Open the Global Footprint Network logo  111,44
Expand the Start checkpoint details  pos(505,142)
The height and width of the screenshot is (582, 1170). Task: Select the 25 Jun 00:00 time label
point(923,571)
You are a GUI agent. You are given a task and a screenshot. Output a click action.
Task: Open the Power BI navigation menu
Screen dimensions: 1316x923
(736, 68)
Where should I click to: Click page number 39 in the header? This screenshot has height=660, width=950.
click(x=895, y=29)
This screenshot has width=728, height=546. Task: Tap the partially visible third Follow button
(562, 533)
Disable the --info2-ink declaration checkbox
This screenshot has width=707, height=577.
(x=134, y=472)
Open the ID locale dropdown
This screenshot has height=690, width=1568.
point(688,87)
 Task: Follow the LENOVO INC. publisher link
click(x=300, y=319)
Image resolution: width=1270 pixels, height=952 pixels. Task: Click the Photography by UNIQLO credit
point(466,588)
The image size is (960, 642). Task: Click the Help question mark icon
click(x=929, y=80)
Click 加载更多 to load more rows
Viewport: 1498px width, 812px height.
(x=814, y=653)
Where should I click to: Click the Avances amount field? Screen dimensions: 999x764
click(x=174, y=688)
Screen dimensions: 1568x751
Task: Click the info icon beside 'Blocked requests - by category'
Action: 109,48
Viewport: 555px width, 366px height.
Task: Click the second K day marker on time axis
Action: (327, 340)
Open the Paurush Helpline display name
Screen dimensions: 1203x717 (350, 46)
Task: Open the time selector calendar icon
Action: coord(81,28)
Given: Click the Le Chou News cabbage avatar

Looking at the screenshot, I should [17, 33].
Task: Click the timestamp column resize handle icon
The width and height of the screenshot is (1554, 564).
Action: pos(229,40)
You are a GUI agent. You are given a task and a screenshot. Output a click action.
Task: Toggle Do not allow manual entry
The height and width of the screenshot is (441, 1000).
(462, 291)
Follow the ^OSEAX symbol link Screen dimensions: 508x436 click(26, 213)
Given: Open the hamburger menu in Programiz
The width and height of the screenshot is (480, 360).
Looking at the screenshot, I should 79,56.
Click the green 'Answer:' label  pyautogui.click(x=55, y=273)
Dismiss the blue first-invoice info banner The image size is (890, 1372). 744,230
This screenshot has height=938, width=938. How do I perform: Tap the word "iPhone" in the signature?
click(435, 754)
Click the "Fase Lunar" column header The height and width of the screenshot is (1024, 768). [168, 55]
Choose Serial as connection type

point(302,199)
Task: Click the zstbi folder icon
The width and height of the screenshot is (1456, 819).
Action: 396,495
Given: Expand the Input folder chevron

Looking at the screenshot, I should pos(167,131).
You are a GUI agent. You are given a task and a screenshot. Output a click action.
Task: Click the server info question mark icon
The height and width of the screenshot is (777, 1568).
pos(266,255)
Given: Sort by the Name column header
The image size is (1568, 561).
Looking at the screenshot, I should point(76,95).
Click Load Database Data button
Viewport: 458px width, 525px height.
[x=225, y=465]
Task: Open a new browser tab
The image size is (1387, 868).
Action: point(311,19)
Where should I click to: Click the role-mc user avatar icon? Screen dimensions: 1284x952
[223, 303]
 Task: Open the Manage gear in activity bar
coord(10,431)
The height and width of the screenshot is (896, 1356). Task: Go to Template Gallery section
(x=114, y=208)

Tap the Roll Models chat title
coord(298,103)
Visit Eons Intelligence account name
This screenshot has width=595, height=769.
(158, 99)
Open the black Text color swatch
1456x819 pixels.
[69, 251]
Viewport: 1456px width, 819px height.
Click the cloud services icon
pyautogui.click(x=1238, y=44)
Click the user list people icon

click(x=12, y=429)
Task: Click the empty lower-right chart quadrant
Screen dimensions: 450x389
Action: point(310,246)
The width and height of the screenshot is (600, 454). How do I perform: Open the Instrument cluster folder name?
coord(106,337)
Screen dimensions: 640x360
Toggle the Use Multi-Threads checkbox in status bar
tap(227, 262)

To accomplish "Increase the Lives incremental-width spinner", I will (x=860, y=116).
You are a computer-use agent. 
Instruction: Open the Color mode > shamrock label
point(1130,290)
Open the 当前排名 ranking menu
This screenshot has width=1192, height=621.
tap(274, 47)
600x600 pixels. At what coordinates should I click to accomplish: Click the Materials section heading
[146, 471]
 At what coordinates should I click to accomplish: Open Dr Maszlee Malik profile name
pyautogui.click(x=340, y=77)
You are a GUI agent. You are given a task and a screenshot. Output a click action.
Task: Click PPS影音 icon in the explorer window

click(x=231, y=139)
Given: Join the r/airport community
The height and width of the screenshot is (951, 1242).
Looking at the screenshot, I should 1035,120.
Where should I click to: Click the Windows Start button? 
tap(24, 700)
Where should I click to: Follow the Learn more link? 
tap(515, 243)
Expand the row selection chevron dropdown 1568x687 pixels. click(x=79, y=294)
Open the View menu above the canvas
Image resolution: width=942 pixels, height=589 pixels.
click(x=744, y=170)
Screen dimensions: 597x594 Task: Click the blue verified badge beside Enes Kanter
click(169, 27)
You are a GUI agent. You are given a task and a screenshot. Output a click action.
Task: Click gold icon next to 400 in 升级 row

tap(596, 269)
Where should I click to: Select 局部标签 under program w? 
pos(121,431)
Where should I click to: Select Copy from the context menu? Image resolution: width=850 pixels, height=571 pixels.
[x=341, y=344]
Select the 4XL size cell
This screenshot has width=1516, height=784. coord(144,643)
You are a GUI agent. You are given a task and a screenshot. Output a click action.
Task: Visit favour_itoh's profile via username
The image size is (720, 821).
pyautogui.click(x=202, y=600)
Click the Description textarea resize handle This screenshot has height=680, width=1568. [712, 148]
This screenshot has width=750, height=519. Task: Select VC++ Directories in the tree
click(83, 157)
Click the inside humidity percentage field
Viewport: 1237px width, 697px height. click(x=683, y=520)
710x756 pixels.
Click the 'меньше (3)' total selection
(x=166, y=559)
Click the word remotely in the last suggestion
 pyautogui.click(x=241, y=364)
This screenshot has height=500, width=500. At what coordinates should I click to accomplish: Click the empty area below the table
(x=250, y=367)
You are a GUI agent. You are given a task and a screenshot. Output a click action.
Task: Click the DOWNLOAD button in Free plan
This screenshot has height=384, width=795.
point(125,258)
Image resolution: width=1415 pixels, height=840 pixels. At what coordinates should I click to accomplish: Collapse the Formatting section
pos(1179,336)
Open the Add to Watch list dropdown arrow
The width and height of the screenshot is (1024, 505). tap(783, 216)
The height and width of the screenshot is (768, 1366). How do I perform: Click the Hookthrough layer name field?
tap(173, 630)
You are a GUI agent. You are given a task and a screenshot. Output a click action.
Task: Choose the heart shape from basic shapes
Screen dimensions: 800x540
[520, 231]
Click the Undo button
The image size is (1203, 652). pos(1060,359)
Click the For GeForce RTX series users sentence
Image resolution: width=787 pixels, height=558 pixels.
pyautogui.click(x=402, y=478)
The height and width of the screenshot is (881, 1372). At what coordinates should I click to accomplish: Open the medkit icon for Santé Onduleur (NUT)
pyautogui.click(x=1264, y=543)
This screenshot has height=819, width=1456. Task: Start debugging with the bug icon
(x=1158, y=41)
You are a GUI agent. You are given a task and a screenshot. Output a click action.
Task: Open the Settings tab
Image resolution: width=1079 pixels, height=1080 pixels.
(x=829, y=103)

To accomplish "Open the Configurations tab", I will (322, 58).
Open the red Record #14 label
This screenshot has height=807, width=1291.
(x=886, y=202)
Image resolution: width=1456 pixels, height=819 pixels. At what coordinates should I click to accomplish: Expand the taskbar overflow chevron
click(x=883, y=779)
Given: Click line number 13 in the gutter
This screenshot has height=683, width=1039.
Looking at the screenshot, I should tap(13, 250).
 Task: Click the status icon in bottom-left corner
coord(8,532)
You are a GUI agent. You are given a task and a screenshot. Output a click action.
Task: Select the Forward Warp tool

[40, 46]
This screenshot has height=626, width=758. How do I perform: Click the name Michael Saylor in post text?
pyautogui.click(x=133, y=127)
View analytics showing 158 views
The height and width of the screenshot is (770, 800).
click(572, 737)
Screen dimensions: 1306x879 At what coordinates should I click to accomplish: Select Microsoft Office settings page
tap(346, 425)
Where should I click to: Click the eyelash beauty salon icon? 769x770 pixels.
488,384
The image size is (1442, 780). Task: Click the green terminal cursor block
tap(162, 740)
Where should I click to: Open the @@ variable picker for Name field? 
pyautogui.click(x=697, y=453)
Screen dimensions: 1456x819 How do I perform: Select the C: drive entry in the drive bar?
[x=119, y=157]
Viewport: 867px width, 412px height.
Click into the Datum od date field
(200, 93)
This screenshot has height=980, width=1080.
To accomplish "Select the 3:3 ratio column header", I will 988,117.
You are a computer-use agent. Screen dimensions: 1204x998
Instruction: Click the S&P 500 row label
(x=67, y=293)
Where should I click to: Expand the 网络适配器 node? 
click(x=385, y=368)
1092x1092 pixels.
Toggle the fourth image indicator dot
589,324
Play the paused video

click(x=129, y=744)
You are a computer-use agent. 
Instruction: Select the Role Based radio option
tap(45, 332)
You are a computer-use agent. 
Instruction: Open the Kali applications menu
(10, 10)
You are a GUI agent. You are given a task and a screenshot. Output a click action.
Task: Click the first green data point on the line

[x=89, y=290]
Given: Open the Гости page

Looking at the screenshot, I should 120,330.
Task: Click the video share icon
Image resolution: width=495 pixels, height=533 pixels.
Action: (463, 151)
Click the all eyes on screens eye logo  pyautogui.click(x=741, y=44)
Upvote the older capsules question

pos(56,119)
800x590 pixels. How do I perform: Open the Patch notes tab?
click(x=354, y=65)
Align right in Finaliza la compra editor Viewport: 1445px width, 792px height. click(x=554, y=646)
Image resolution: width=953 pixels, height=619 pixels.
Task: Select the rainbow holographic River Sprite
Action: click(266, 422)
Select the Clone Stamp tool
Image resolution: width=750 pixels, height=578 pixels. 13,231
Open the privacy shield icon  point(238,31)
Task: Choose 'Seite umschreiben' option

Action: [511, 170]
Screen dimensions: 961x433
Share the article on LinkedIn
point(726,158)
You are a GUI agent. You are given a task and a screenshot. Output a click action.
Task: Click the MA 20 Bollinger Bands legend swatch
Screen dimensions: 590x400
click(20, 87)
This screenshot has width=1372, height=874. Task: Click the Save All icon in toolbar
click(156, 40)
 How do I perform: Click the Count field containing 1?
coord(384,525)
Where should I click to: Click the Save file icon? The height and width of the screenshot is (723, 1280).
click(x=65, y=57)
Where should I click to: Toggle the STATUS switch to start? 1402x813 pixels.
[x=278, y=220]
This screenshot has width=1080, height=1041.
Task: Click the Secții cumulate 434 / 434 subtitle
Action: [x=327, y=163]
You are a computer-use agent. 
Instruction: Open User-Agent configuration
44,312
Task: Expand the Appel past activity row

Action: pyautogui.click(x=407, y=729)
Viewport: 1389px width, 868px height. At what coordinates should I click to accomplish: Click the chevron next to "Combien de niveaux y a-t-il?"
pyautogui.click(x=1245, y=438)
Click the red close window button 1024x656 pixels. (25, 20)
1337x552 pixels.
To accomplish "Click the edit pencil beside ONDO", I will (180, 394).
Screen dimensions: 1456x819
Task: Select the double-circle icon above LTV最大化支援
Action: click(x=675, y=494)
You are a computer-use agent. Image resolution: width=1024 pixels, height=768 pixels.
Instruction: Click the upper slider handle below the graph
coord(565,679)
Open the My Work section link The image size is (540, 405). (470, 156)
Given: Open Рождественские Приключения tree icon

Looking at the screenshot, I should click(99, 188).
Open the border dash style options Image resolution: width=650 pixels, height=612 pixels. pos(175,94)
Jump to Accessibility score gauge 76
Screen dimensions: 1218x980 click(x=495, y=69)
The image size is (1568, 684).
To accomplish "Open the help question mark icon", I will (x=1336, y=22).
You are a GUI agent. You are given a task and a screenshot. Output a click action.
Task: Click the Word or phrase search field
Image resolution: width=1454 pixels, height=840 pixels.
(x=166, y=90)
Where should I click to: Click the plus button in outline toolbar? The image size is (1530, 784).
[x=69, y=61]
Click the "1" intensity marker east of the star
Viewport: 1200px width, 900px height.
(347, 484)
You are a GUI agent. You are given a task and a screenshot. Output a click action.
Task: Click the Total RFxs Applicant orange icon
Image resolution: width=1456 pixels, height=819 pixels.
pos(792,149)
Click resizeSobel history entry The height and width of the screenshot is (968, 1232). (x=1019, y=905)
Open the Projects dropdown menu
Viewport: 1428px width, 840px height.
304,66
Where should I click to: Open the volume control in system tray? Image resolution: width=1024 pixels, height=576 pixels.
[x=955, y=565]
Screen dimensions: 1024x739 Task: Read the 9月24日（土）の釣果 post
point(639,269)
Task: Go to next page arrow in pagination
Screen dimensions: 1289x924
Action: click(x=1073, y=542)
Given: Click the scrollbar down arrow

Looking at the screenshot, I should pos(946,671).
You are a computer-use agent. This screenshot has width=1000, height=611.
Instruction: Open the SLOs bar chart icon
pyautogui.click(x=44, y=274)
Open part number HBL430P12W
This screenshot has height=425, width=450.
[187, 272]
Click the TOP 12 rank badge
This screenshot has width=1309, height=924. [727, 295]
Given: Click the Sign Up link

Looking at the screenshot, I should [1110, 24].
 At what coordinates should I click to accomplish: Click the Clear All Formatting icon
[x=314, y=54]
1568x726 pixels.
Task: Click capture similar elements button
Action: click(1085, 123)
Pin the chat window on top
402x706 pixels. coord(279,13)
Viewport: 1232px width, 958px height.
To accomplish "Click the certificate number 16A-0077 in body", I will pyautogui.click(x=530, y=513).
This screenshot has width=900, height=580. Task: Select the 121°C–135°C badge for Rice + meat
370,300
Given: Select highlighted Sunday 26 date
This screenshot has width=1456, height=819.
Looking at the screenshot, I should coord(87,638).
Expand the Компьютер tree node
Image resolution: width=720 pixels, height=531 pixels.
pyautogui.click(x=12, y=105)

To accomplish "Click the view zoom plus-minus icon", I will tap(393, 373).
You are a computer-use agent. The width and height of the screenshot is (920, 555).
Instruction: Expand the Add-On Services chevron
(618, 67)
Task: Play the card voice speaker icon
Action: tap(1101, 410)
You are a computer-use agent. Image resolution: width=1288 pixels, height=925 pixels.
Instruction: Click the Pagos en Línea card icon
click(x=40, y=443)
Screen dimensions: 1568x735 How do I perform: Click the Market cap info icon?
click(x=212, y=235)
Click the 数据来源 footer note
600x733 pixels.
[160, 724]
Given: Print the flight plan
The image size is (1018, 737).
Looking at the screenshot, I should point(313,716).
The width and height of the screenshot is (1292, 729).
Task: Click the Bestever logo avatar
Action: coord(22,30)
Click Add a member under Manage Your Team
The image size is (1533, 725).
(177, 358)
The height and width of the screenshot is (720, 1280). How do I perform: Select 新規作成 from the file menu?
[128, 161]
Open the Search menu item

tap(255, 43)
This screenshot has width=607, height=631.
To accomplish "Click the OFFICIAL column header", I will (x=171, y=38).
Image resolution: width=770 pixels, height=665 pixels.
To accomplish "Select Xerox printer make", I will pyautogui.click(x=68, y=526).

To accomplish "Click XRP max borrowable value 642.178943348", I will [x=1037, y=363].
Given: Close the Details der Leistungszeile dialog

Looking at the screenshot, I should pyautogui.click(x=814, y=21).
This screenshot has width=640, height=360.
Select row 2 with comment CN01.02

------------------------------------------------------------------------

* [What the exercise asks]:
Swap "Open" for "Launch" in the listing lines from the start through the line holding "point(688,87)", inclusive, and give back only those lines with nothing else changed.

* [Written response]:
Launch the Global Footprint Network logo  111,44
Expand the Start checkpoint details  pos(505,142)
The height and width of the screenshot is (582, 1170). Task: Select the 25 Jun 00:00 time label
point(923,571)
You are a GUI agent. You are given a task and a screenshot. Output a click action.
Task: Launch the Power BI navigation menu
Screen dimensions: 1316x923
(736, 68)
Where should I click to: Click page number 39 in the header? This screenshot has height=660, width=950.
click(x=895, y=29)
This screenshot has width=728, height=546. Task: Tap the partially visible third Follow button
(562, 533)
Disable the --info2-ink declaration checkbox
This screenshot has width=707, height=577.
(x=134, y=472)
Launch the ID locale dropdown
This screenshot has height=690, width=1568.
point(688,87)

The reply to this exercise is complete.